— Весь, сколько будет.
— Меду у меня не так уж много, да и не здесь он, а на пасеке, в Снитинце.
— Я и вывезу прямо с пасеки.
— Как же я тебе его продам?
— Тут ведь недалеко, и пяти верст не будет. Сядем на коней да поедем. Там сторгуемся, а подводы туда я после подгоню.
— Что-то не хочется мне сейчас ехать: так устал за день, что ноги не держат. Побудь сегодня здесь, а завтра поедем.
— Некогда, пан полковник, люди ждут. И мед надо быстрее в Люблин доставить.
— А мне что — хоть чертям доставляй, а ехать не хочется. Вот разве Семашко съездит? Сынку, иди-ка сюда.
— Лучше будет, если пан полковник поедет сам. Сын молодой, а молодые в хозяйстве мало разбираются.
— Нет, не поеду сегодня. У меня еще дел много, опричь твоего меда. Как ты, сынку?
— Могу, чего ж…
— Вот и хорошо. На Султане поезжай, а то застоялся он.
Семашко оседлал Султана и, с трудом сдерживая горячего коня, поехал с арендатором. Палий остался с Корнеем и Саввой.
Не прошло и десяти минут после отъезда Семашки, как прискакал на загнанной лошаденке старик. Он не по летам проворно соскочил с седла и побежал к дому, не обращая внимания на окрики казака, возившегося во дворе. Старик вбежал в комнату, оставив дверь открытой.
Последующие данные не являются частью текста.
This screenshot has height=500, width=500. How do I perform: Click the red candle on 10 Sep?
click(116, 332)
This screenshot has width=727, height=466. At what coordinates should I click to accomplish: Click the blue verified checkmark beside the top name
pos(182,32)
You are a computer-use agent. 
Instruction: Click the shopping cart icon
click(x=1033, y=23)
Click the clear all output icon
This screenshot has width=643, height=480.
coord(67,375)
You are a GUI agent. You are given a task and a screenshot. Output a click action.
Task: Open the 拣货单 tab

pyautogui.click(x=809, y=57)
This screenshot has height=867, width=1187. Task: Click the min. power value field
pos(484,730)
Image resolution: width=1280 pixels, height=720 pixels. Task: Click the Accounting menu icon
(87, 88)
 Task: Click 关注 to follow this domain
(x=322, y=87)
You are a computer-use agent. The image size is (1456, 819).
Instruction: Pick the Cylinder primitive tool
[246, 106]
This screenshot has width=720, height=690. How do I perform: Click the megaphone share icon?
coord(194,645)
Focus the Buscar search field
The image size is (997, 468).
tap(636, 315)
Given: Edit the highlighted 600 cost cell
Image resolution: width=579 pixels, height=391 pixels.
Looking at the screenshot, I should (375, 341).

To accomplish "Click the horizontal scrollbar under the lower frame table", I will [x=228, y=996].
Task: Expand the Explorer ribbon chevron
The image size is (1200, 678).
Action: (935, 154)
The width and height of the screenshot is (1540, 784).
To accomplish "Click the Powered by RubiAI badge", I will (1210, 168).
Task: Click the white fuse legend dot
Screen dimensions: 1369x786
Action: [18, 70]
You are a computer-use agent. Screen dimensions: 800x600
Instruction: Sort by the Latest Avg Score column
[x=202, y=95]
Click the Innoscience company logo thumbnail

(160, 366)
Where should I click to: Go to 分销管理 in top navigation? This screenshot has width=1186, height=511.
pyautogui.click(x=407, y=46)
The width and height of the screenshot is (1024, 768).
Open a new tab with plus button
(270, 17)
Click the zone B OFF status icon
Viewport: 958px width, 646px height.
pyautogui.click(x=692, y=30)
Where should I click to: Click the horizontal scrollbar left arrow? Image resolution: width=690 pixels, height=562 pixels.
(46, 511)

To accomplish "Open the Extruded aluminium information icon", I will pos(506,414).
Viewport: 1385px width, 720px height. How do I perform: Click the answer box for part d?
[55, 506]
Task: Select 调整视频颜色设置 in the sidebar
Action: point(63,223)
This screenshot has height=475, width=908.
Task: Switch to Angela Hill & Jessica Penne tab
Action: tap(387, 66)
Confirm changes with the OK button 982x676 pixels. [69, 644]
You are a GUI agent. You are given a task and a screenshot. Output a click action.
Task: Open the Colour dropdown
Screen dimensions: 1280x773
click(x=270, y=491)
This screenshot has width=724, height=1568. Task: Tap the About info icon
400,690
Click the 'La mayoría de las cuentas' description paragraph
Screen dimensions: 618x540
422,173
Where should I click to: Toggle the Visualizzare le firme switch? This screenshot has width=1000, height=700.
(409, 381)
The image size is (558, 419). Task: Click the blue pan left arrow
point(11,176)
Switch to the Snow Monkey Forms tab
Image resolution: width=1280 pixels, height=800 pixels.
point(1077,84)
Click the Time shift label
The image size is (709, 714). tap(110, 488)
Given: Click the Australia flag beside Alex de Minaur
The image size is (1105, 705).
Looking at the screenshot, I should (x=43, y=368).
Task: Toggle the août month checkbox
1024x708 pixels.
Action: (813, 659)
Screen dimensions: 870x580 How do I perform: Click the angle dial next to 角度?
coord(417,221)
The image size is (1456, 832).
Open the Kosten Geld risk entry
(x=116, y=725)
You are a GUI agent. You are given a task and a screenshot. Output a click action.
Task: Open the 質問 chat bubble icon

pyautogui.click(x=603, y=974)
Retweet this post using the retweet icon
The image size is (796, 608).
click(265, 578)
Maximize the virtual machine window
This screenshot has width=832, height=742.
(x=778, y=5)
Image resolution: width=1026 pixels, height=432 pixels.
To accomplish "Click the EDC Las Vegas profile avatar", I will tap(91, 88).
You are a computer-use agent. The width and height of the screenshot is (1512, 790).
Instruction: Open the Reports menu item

По загорелому лицу стекали грязные струйки пота, длинная рубаха выдернулась из шаровар и свисала ниже колен. Увидев Палия, старик успокоенно прислонился к косяку двери, глубоко вздохнул, вытер пот подолом рубахи и лишь после этого заговорил:
— Ох, и напугался я, думал, не успею. Слава тебе, господи! На пасеках в Снитинце ляхи засаду сделали, а я в кустах сидел. За тобой арендатор поехал…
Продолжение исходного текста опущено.